Features selected:  ['living_area', 'num_rooms', 'travel_time_public_transport', 'zipcode', 'object_type_name']


## Predict and evaluate prices for the validation set

In [32]:
def mean_absolute_percentage_error(y_true, y_pred):
    return np.mean(np.abs((y_true - y_pred) / y_true)) * 100

In [33]:
# Predict with the model the validation data.
y_val_pred = model.predict(X_val[support_columns])

In [34]:
# How good are we on the validation data?
print(mean_absolute_percentage_error(y_val, y_val_pred))

33.349669965456066


Wait the performance is worse! Why is that?
In this example we have a lot of data (`20'000`) and we are using a linear model so far. Therefore, the model is **underfitting the data**. Less features makes the model less complex, and therefore it is underfitting the data even harder.
**In another problem with less data, the model may perform better with less features**.

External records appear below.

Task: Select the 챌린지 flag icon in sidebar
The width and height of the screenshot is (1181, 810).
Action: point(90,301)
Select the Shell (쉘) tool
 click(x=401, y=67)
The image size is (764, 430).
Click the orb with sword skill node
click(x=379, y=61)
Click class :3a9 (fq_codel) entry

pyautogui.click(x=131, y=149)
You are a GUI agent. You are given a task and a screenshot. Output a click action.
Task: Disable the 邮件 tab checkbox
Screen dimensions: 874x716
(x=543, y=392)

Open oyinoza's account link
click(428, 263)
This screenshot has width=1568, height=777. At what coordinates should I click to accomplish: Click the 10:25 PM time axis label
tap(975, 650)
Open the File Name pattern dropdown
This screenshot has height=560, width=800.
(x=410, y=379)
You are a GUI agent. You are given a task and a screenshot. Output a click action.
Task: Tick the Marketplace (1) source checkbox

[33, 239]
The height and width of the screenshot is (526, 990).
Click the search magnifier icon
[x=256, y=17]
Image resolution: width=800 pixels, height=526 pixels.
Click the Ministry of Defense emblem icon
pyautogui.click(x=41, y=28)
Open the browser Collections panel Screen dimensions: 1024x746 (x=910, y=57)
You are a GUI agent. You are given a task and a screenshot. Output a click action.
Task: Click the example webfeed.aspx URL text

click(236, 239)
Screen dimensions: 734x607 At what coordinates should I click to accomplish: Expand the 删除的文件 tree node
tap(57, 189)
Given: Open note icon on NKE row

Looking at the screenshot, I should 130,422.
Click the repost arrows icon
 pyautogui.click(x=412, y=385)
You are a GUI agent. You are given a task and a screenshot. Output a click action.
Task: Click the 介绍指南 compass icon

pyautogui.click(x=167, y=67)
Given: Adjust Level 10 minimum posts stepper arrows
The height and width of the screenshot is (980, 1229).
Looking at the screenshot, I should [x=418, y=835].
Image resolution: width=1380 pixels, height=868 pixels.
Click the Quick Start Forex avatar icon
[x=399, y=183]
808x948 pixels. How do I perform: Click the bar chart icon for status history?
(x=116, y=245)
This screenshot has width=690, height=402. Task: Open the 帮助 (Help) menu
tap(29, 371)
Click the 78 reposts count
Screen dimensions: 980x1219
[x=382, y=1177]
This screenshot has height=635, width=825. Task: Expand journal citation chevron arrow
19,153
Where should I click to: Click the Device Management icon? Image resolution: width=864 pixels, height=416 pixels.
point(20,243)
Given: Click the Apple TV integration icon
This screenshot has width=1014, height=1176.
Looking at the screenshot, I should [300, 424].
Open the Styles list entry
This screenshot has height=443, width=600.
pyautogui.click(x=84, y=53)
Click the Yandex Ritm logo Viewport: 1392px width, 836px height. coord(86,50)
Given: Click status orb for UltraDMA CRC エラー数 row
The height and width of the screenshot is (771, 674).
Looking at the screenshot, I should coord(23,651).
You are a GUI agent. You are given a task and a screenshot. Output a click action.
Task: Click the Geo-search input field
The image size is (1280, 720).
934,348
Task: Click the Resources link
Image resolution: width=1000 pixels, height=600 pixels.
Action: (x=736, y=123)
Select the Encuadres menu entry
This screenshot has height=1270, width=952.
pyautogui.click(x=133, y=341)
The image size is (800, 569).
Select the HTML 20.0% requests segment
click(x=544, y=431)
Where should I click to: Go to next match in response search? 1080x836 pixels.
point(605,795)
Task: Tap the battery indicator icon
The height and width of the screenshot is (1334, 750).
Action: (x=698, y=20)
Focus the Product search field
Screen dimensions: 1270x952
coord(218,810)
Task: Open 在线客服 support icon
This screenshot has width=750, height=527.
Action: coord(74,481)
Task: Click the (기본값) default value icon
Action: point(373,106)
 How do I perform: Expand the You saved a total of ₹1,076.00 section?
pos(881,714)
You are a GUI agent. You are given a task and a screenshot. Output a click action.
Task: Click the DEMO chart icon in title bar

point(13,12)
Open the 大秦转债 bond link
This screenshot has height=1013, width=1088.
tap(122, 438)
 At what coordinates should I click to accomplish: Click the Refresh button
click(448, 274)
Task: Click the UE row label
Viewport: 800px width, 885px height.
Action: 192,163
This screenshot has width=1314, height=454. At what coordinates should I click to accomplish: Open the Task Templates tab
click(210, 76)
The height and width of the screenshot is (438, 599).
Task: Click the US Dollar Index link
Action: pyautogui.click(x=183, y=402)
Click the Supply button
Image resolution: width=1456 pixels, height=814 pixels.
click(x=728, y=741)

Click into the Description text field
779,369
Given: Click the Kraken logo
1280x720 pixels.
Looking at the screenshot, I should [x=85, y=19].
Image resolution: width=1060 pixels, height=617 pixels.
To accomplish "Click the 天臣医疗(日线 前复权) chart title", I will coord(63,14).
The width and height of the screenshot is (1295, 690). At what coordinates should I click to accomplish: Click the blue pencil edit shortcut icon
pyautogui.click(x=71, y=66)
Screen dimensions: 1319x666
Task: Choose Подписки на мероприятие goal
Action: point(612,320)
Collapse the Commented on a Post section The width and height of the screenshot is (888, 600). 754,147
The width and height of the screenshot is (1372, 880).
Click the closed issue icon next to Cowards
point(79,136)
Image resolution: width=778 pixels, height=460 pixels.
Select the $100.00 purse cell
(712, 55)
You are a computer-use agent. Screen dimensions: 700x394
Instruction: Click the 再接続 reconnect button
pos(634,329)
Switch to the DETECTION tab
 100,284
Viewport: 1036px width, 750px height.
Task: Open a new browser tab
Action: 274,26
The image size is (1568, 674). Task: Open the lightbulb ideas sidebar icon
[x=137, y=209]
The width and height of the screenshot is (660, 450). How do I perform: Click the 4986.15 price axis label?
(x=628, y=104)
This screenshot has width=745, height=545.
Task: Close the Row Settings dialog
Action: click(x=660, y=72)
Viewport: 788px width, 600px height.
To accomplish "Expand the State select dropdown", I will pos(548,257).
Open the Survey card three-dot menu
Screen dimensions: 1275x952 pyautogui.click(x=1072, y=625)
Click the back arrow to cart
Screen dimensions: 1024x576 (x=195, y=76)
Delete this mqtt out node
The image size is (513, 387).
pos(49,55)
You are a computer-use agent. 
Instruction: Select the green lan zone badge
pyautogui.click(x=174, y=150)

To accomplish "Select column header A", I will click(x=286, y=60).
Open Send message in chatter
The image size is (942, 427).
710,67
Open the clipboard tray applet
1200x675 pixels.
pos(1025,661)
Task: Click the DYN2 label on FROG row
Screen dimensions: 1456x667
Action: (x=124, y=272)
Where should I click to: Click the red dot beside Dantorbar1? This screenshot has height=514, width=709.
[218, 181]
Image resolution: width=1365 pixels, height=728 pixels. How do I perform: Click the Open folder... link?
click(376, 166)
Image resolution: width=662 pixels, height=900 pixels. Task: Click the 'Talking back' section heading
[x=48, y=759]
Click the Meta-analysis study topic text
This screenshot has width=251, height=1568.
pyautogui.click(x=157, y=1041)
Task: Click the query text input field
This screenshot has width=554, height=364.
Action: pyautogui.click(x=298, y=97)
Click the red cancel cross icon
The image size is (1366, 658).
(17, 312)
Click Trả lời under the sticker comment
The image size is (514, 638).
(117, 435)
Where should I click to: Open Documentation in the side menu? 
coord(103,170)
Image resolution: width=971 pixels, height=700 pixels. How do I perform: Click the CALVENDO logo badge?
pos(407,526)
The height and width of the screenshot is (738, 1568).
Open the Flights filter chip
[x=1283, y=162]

Note that even with the drop in performance it can still be better to make a model with less features for this example, because it is **easier** to explain to a customer and in a product **less inputs must be entered** by a user to get a prediction.

# Predict prices for test set

In [35]:
# Load the test set
test_data = pd.read_csv('../data/houses_test.csv', index_col=0)

In [36]:
# Split data into features and labels.
X_test = test_data.drop(columns='price')
y_test = test_data['price']

In [37]:
X_test_sub = X_test[support_columns]

y_test_pred = model.predict(X_test_sub)

print(mean_absolute_percentage_error(y_test, y_test_pred))

31.89291408638914